At Turner Elementary School in Southeast D.C., Torren Cooper is the only male of color who works directly in the classroom, even though the student body is 98 percent African American. Cooper is a literacy coach helping some of Turner’s youngest pupils with their reading and writing skills, including rhyming, alliteration, letter sounds and writing their names. He is one of eight young men of color doing this work in D.C. Public Schools through a new program called the Leading Men Fellowship, which is wrapping up its first year. The program trains recent D.C. public school graduates to be literacy coaches in some of the poorest schools in the city. DCPS partners with a local non-profit, The Literacy Lab, to develop the curriculum. The district provided training for the fellowships last summer and hosted weekly professional development sessions throughout the year. The Leading Men Fellowship program was created to address two different problems. First, it increases the number of males of color in early education, secondly — it helps reduce the gap in language development for preschoolers from disadvantaged backgrounds.

National Public Radio
June 26, 2017

NPR Ed reached out to some experts for recommendations and guidelines on helping pick the best apps, for backseat time or any time. These recommendations come with an important caveat. The American Academy of Pediatrics' new guidelines on screen time for kids emphasize the need for balance with other activities. The goal for school-age children is at least 60 minutes of physical activity a day, and meals and other designated family activities should be screen-free time. Joint media use is another best practice that the AAP recommends: That means playing games or watching videos alongside your kids and discussing the content. That said, in a backseat situation, that's not always possible.

Telegraph (U.K.)
June 26, 2017

Happy birthday, Harry Potter. The series that sold 500 million books in 73 languages, and spawned eight movies that grossed £5 billion is 20 years old on Monday. The fantastical story of JK Rowling’s success – an impoverished single mother, rejected by umpteen publishers, who ended up richer than the Queen – has become as familiar as her plots. But what is more impressive even than her sales is the revolution she caused in publishing. In a 2005 survey, taken just before the sixth Harry Potter novel, Waterstone’s found there had been a staggering tenfold increase in the number of new children’s books released every month since 2000. Hardly surprisingly, Harry Potter is also credited with a boom in fantasy. “Fantasy had never been dormant, but there is no doubt that JK Rowling and Philip Pullman brought it massively back into vogue.”

WRAL-TV (Raleigh, NC)
June 26, 2017

Children in South Florida will soon be able to get free books from vending machines. Thanks to a new reading program, four vending machines will be installed Tuesday throughout Broward County to distribute 100,000 children's books. This year the program is adding bilingual Spanish and English books. The program is partnership between JetBlue and Random House Children's Books to help combat book deserts, areas where children and their families have little or no access to purchase age-appropriate books, which can stunt academic development. The machines previously visited Detroit and Washington, D.C.

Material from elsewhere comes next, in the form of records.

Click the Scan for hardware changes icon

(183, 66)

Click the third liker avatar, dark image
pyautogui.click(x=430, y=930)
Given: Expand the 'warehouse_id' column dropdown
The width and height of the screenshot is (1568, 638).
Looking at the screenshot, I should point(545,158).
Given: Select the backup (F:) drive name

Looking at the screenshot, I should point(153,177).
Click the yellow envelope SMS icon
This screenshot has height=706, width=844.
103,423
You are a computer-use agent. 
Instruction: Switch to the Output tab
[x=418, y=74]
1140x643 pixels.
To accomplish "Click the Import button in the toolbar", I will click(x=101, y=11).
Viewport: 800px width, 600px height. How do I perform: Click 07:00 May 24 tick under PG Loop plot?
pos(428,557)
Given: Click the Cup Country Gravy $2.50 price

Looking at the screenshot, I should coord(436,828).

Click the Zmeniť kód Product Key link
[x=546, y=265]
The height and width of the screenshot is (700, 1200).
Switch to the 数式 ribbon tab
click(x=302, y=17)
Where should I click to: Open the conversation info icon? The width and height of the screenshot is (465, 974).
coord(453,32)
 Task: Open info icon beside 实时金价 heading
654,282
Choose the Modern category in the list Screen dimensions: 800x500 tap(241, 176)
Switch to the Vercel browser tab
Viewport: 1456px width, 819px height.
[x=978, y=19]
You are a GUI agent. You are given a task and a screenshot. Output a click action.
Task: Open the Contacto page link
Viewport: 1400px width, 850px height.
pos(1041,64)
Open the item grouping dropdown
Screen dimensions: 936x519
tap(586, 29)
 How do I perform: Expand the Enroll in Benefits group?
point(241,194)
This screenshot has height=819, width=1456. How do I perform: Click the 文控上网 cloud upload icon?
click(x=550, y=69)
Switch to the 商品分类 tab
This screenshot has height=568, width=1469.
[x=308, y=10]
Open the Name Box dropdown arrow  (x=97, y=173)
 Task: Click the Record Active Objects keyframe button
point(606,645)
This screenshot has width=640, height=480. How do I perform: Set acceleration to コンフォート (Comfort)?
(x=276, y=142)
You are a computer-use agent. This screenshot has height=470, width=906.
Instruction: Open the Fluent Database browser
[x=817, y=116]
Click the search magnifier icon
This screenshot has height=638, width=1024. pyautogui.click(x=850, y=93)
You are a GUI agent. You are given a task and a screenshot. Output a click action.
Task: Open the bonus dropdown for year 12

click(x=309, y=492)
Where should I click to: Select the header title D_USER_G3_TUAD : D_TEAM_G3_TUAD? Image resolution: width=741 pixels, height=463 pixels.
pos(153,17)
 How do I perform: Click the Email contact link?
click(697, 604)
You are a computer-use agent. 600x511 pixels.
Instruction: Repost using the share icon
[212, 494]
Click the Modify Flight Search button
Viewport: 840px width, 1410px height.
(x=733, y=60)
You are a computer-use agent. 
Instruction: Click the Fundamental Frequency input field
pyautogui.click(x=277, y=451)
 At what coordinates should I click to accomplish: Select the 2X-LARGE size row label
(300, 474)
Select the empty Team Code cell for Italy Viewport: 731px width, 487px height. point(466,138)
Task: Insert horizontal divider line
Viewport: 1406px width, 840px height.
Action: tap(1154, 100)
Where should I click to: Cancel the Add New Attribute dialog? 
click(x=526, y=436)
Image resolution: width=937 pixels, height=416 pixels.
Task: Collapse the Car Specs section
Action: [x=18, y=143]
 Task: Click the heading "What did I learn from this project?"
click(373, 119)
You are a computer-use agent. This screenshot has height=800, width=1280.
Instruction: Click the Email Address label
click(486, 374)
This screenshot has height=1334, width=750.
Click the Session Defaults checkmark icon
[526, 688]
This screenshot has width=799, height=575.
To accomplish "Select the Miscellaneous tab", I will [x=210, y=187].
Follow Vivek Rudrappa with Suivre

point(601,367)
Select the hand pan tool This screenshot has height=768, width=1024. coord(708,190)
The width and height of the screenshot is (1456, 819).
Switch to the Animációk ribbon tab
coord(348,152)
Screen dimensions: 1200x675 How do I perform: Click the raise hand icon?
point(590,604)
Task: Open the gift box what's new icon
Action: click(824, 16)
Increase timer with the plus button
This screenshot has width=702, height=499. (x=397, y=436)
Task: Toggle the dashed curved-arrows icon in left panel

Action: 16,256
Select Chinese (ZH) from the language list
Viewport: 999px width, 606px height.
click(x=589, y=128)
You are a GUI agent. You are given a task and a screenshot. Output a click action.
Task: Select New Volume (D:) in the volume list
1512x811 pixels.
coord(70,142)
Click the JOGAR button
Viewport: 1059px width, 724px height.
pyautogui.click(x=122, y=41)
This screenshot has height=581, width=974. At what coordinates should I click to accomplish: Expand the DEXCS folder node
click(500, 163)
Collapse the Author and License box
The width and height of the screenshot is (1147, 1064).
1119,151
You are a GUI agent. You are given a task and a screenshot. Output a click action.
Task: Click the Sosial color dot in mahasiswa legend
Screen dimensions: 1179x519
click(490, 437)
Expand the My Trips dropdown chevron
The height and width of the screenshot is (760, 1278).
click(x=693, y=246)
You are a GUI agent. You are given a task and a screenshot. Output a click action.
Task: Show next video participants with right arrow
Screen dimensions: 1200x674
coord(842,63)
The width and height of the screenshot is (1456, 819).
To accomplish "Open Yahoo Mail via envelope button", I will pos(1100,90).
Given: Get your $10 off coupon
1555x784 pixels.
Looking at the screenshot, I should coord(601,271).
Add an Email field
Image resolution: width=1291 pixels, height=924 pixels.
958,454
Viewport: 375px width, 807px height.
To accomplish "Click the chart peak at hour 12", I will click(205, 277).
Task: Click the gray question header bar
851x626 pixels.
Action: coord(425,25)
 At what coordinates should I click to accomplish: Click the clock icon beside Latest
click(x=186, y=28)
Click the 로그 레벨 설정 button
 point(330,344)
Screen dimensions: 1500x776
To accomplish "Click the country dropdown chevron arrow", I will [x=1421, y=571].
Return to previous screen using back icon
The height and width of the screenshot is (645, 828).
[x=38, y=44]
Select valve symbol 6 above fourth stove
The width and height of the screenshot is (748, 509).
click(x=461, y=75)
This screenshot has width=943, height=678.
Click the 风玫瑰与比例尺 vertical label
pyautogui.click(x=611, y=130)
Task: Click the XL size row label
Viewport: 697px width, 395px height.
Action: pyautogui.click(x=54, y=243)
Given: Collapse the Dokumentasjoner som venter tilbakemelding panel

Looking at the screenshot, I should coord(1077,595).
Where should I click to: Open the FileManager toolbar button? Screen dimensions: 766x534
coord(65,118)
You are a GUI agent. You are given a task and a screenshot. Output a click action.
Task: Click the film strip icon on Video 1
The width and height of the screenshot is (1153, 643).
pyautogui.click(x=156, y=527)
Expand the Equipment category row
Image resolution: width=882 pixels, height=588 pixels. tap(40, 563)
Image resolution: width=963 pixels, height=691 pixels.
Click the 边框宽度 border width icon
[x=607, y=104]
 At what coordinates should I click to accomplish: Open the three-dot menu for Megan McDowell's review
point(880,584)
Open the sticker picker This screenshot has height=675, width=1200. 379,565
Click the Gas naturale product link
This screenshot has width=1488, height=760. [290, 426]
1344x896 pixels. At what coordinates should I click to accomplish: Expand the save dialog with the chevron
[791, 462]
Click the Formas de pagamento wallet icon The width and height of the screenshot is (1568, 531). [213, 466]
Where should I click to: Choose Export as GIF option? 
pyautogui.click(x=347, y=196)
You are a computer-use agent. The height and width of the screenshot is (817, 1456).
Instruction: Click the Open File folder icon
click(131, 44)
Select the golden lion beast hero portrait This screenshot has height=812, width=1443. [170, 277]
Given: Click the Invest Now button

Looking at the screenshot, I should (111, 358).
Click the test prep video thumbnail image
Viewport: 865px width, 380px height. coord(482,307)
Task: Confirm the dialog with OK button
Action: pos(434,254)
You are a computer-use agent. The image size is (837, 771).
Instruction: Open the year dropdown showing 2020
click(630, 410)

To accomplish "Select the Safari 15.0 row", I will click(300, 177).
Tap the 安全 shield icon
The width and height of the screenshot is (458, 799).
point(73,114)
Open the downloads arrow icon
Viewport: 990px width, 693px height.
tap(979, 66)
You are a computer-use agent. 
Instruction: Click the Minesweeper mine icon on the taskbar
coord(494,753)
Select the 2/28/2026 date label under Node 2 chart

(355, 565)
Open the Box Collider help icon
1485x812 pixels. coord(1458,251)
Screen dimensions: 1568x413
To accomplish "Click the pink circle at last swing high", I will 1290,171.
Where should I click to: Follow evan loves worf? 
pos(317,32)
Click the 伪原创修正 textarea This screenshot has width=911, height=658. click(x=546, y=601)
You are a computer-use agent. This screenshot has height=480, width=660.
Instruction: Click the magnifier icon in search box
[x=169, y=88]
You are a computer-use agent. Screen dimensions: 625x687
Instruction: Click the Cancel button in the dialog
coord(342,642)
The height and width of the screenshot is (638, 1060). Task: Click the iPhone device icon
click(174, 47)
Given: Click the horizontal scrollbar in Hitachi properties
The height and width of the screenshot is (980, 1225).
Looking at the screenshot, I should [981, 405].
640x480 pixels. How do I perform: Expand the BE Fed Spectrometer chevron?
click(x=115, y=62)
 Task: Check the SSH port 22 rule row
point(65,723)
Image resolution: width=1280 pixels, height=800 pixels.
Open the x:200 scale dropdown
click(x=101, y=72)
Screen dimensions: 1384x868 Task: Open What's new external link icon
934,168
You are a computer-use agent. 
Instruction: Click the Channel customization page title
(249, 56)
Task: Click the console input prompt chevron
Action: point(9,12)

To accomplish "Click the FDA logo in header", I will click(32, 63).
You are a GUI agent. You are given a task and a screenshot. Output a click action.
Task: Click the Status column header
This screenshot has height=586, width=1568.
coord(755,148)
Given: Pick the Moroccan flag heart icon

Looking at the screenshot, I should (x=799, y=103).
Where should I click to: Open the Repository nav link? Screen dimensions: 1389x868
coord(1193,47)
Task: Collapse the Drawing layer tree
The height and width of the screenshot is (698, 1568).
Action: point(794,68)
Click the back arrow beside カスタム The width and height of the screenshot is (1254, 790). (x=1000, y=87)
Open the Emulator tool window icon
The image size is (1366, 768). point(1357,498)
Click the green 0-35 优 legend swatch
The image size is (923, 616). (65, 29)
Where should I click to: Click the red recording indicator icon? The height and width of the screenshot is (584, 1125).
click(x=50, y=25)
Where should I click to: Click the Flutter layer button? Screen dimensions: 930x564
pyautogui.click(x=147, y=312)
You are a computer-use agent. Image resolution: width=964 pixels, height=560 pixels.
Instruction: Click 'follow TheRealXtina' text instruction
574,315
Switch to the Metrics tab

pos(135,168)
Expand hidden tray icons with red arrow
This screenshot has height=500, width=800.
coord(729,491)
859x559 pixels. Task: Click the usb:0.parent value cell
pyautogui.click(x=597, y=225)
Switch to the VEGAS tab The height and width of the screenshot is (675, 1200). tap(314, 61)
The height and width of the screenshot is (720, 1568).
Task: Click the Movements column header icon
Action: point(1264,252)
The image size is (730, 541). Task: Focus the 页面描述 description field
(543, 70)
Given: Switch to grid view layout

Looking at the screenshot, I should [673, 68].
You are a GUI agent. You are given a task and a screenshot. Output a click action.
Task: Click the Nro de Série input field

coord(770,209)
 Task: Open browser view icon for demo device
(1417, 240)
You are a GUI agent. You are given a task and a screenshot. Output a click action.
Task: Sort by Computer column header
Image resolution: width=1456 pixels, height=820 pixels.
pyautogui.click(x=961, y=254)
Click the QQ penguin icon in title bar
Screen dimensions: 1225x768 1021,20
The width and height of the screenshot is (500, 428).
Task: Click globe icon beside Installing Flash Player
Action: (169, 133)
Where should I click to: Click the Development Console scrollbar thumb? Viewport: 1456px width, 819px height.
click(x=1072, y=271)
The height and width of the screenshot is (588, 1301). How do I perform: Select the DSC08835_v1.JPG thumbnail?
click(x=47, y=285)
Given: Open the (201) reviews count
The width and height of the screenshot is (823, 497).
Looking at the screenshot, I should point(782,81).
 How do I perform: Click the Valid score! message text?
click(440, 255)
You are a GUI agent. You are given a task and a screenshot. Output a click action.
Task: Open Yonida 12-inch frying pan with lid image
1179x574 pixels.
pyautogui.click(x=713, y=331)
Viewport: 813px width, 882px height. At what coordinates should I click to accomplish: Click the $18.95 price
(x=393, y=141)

International Literacy Association Daily
June 23, 2017

The American Academy of Pediatrics recommends the use of their interactive Family Media Use Plan tool, which takes a step-by-step approach to creating a personalized media use plan for families. Users are asked to consider each family member’s individual needs as they work through questions related to screen-free zones and times, device curfews, digital citizenship topics, and more. Once a plan is completed, it can be printed and shared.

Texas Tribune (Austin, TX)
June 23, 2017

Jill Allor is a professor with the Department of Teaching and Learning at Southern Methodist University. In this interview, Allor talks about the most important aspects of her research as it relates to kids with disabilities and struggling readers. Allor says, "One of the things that’s really interesting about kids with disabilities is the things we know that are effective for teaching kids in general are also effective for them. The differences are in how explicit we need to be and how much repetition is needed. A child with a disability needs more intensive instruction — they need more practice and they need every step laid out very carefully. Research shows if you start out with explicit instruction in kindergarten and first grade, you can address reading problems extremely early. You can prevent many problems and prevent some kids from even needing a diagnosis."

WAMU (Washington, D.C.)
June 23, 2017

The Simon and Schuster imprint, Salaam Reads, was founded in 2016 to introduce readers to Muslim characters in children’s books. Earlier this year, Salaam Reads published its first book, “Amina’s Voice,” by Rockville, Md., author Hena Khan. How are children’s books becoming more representative of their readers? Kojo Nnamdi explores the approach to these stories with local book lovers and writers.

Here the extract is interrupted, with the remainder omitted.